The rapid advancement of video diffusion models has been hindered by fundamental limitations in temporal modeling, particularly the rigid synchronization of frame evolution imposed by conventional scalar timestep variables. While task-specific adaptations and autoregressive models have sought to address these challenges, they remain constrained by computational inefficiency, catastrophic forgetting, or narrow applicability. In this work, we present Pusa, a groundbreaking paradigm that leverages vectorized timestep adaptation (VTA) to enable fine-grained temporal control within a unified video diffusion framework. Besides, VTA is a non-destructive adaptation, which means it fully preserves the capabilities of the base model. By finetuning the SOTA Wan2.1-T2V-14B model with VTA, we achieve unprecedented efficiency—surpassing the performance of Wan-I2V-14B with ≤ 1/200 of the training cost ($500 vs. ≥ $100,000) and ≤ 1/2500 of the dataset size (4K vs. ≥ 10M samples). Pusa not only sets a new standard for image-to-video (I2V) generation, achieving a VBench-I2V total score of 87.32% (vs. 86.86% of Wan-I2V-14B), but also unlocks many zero-shot multi-task capabilities such as start-end frames and video extension —all without task-specific training. Meanwhile, Pusa can still perform text-to-video generation. Mechanistic analyses reveal that our approach preserves the foundation model’s generative priors while surgically injecting temporal dynamics, avoiding the combinatorial explosion inherent to vectorized timesteps. This work establishes a scalable, efficient, and versatile paradigm for next-generation video synthesis, democratizing high-fidelity video generation for research and industry alike. Code will be open-sourced at https://github.com/Yaofang-Liu/Pusa-VidGen

Pusa benchmark results
Overview of Pusa's performance and efficiency.
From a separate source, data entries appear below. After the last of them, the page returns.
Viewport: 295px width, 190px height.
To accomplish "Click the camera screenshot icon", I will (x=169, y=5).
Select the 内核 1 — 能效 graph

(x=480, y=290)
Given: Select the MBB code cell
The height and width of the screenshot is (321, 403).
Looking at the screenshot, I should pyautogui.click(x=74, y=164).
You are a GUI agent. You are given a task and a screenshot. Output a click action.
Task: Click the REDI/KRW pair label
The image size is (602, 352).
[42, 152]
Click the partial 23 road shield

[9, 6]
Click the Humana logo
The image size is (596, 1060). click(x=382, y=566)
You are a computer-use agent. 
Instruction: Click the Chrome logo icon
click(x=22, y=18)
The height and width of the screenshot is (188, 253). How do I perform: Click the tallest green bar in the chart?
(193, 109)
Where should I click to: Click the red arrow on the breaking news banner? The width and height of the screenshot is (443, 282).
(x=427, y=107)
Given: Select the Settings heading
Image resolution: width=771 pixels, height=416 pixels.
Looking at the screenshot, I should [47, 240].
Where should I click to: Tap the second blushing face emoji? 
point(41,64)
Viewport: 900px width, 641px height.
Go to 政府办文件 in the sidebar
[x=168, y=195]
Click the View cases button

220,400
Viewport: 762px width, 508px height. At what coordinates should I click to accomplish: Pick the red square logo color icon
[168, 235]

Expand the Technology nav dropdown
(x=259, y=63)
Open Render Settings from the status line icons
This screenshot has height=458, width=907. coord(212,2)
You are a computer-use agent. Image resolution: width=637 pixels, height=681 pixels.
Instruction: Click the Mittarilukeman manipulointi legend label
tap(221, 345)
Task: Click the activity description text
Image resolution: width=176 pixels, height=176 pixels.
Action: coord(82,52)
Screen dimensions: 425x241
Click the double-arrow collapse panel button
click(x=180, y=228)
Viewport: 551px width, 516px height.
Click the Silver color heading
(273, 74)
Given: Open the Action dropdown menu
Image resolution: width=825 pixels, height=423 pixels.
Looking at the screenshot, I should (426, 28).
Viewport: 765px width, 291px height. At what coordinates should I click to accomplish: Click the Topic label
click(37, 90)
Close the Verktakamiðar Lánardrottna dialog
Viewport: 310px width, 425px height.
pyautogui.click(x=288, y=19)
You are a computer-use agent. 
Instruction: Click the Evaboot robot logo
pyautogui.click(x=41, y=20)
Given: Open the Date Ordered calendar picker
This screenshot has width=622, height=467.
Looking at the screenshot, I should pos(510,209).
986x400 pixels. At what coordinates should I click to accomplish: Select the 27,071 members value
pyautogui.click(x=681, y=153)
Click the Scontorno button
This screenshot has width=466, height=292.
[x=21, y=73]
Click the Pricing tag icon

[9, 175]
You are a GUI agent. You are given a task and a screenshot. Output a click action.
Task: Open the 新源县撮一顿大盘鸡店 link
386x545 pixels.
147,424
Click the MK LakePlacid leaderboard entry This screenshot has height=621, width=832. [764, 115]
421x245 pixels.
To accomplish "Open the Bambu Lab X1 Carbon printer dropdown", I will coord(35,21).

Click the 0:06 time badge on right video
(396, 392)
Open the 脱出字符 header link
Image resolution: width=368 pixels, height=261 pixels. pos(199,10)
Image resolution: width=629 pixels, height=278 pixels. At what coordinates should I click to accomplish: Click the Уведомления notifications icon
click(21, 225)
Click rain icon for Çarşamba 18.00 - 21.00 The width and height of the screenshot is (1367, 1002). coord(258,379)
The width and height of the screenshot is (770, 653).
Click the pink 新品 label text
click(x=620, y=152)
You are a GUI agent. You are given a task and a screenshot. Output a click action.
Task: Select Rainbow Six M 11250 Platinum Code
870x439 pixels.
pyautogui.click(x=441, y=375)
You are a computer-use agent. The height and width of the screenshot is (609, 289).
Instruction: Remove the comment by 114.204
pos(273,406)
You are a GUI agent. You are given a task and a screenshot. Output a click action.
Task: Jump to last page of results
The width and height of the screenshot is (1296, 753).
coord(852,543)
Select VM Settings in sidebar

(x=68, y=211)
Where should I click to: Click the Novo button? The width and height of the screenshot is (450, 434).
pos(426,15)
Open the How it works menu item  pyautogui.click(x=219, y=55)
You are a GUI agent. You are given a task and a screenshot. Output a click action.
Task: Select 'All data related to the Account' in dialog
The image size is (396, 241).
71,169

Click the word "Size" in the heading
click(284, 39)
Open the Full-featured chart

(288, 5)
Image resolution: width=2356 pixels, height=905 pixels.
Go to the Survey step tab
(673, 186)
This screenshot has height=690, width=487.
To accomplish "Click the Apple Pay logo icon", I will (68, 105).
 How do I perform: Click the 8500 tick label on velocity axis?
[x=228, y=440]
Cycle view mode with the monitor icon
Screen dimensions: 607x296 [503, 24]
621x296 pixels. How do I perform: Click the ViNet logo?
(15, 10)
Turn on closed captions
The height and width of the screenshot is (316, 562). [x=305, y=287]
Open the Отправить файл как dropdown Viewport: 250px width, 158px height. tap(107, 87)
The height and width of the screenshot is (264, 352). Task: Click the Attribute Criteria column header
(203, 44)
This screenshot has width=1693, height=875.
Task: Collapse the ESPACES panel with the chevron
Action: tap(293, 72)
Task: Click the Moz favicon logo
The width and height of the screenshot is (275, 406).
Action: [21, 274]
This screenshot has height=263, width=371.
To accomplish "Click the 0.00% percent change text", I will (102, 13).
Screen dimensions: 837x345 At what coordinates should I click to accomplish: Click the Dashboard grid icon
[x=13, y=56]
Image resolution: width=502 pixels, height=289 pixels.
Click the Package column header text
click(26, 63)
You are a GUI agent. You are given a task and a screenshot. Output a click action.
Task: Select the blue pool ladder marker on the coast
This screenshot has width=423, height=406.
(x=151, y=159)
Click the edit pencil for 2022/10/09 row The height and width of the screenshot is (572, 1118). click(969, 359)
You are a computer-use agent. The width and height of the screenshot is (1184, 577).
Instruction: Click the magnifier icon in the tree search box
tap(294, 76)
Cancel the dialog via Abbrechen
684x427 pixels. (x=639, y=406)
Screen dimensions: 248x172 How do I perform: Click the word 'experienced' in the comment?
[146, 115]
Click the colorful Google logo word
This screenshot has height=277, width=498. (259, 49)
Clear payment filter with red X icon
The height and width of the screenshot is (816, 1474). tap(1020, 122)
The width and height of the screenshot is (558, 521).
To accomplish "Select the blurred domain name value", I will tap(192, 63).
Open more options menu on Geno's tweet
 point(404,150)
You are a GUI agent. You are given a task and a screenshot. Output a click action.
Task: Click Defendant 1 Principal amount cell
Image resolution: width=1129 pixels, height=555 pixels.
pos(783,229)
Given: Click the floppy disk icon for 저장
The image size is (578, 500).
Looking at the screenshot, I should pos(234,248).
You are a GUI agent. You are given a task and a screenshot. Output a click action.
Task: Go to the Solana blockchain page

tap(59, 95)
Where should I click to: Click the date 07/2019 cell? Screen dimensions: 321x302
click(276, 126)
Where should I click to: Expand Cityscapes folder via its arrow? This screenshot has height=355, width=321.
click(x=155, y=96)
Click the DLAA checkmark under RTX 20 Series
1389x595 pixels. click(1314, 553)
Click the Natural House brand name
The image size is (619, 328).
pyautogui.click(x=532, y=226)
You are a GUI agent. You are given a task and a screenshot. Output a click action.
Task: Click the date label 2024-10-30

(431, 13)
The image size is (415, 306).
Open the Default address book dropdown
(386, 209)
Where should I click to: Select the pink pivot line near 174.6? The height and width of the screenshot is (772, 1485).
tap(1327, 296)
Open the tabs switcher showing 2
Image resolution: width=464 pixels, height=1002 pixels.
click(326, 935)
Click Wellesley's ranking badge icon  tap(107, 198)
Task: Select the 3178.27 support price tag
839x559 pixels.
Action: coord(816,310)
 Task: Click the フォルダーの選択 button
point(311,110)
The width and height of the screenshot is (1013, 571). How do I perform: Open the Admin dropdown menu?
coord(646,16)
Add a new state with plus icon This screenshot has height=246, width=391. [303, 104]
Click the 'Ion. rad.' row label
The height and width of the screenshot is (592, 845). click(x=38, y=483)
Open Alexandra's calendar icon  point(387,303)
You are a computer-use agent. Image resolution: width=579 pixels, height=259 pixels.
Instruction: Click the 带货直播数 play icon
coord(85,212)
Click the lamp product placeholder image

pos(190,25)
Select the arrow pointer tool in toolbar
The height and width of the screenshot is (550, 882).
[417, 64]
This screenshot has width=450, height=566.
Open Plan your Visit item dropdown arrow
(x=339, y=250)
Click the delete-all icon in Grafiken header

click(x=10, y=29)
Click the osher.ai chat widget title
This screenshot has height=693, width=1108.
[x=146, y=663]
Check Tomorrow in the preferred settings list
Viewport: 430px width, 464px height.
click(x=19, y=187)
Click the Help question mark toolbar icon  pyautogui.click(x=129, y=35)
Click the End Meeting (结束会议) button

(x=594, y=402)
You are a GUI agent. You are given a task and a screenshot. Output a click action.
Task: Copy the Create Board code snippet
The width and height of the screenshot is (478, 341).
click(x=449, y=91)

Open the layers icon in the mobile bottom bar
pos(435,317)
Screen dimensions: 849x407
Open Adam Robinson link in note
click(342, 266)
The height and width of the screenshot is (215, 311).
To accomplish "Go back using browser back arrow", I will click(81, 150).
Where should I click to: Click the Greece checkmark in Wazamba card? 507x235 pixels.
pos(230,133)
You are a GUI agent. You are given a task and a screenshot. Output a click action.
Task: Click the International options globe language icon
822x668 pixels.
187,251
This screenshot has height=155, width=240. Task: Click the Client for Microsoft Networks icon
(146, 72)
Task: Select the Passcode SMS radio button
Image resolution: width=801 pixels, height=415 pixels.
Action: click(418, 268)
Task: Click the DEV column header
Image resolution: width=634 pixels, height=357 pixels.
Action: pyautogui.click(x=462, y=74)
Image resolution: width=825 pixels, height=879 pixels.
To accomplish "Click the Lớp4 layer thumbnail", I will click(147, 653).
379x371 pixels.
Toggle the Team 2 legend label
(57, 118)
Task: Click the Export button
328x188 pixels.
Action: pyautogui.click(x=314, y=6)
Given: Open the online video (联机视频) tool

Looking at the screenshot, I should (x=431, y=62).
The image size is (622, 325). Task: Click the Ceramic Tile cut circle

Specifically, Pusa outperforms Wan-I2V on Vbench-I2V with only ≤ 1/2500 dataset, ≤ 1/200 training budget, and 1/5 inference steps. Besides, Wan-I2V can only do image-to-video generation, while the same Pusa model has many other capabilities including: start-end frames, video extension, text-to-video, and so on.
Pusa paradigm comparison
Paradigm comparison among (c) Pusa and (b) Wan-I2V, both support image-to-video (I2V) generation, and are finetuned from a text-to-video model (a) Wan-T2V. As illustrated by the figure (b), Wan-I2V modifies the model with an additional mask mechanism and adds a clip embedding of the condition image to enable I2V capability. However, this is a destructive adaptation of the original model that changes the model's input and internal calculation process, which indicates it cannot fully utilize the pretrained priors of the base model. In contrast, our proposed model, Pusa, we inflate the model's timestep variable from a scalar to a vector, which is a non-destructive adaptation. With this method, Pusa can fully utilize the pretrained priors and use much less resources to learn temporal dynamics. Regarding the I2V task, Pusa achieves unprecedented efficiency, surpassing Wan-I2V with ≤ 1/2500 training data, revolutionizing the video diffusion paradigm.

Image-to-Video

A low-angle, long exposure shot of a lone female climber, wearing shorts and tank top rock climbing on a massive asteroid in deep space. The climber is suspended against a...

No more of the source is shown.